The state's top income-tax rate -- that paid by taxpayers earning more than $500,000 -- would fall from 8.97 percent to 6.85 percent if the surcharge expires.

Silver's silence came a day after Cuomo delivered a rousing State of the State Address in which he called on lawmakers to end the state's status as the "tax capital of the nation."

Cuomo said fiscal discipline, as well as capping local property-tax hikes at 2 percent and overhauling the state's ethics laws, was essential to restoring confidence and improving the business climate.

I hope Shelly and the Assembly Dems stick to their guns on this.

Cuomo keeps saying he is in favor of "shared sacrifice," but as far as I can see from his plans (and the Republican approval for them), he seems to think that means he sacrifices middle and working class people so that his hedge fund/education reform/Wall Street criminal friends can rake in even more money than they already have.

Wednesday, January 5, 2011

Cuomo - Another Free Market Fetishist Bringing "Competition" To A Collaborative Enterprise

Oh, boy, another free market fetishist who plans to bring those wonderful business ethics that brought us the tech bubble of the early 2000's the real estate bubble of the middle 2000's and the credit crisis/financial crisis of the late 2000's to public education:

In his first State of the State speech today, Cuomo proposed creating two new competitive grant funds for state school districts, worth $250 million each.

The first grant would reward districts that boost students’ academic performance.

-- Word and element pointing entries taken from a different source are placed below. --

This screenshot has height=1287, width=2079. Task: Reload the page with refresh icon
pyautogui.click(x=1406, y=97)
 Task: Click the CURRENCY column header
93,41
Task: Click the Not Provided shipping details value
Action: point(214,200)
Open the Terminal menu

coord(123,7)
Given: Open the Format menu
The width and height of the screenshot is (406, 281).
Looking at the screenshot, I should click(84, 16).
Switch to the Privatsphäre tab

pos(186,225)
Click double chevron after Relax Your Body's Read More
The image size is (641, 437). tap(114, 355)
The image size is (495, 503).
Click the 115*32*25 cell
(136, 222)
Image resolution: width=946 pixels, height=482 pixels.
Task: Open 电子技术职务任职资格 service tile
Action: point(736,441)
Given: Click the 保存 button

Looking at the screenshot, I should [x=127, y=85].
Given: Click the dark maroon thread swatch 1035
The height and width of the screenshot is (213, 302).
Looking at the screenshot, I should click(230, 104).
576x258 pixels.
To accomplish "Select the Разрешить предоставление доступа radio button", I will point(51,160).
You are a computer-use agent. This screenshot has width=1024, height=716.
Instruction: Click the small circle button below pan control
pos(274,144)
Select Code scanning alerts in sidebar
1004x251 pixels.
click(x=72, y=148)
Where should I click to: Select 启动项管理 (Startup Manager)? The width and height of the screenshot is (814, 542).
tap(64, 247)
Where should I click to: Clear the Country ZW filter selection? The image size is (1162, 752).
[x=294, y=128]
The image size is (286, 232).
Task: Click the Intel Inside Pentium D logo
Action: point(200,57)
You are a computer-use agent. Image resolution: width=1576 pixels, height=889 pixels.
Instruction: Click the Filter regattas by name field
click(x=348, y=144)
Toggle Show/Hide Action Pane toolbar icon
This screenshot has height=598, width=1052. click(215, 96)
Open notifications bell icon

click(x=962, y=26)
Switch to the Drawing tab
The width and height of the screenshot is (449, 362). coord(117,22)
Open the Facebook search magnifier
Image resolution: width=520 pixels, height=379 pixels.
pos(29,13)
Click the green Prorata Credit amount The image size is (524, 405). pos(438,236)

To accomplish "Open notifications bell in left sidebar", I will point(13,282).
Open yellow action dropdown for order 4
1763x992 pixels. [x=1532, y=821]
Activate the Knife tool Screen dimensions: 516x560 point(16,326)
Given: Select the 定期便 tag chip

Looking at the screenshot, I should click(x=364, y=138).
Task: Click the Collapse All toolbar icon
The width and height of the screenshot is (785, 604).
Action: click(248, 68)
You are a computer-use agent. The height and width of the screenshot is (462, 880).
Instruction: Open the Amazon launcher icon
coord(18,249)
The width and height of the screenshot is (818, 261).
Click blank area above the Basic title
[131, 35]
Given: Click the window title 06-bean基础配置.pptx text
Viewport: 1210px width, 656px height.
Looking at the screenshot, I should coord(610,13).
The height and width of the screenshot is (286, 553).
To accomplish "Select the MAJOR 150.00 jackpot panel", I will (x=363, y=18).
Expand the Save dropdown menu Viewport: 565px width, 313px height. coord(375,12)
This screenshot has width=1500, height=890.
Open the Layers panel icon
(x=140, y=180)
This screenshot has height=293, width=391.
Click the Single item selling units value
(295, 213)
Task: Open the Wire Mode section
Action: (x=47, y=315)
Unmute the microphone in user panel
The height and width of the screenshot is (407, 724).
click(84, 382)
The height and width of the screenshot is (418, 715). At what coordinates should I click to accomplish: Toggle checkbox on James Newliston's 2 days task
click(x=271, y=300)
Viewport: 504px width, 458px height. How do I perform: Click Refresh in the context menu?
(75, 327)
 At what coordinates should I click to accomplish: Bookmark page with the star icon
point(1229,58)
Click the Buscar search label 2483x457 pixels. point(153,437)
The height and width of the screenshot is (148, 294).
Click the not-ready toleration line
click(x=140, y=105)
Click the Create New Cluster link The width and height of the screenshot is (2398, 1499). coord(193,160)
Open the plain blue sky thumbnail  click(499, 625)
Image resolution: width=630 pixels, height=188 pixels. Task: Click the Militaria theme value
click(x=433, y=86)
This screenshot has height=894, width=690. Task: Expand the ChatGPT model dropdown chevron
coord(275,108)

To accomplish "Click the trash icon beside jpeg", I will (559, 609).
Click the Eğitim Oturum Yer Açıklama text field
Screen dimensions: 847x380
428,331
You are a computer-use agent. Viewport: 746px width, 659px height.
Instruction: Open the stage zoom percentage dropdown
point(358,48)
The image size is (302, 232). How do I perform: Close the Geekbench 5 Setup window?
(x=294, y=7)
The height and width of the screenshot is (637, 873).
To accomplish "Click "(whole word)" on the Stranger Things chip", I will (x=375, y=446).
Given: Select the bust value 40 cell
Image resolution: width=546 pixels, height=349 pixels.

The second would go to districts that find ways to cut costs that don’t affect the classroom.

It’s not yet clear if the addition of the grant competitions would alter the state’s current formula-based education model. But the governor was critical of the model, which he said gives districts no incentives to improve.

“Competition works,” Cuomo said, pointing to the state legislature’s passage of a charter cap lift bill as part of its (eventually successful) bid to win Race to the Top funds.

Cuomo’s plan would follow the lead of the federal government, which the governor said has “actually been more innovative in this area.”

Actually schools work best when there is collaboration between government, staff, parents and students to bring the best possible education to children.

Why so many American political leaders seem to be so enamored of Reaganesque slogans about the wonders of free markets, performance-based pay and competition after unfettered free markets, pay based upon bonuses and ill-regulated competition that encourages monopolies brought us three bubbles and two financial crises in the last ten years is beyond me.

I can only assume that the politicians who hawk this crap are themselves as corrupt as the "competition" they hawk as the solution to everything in society.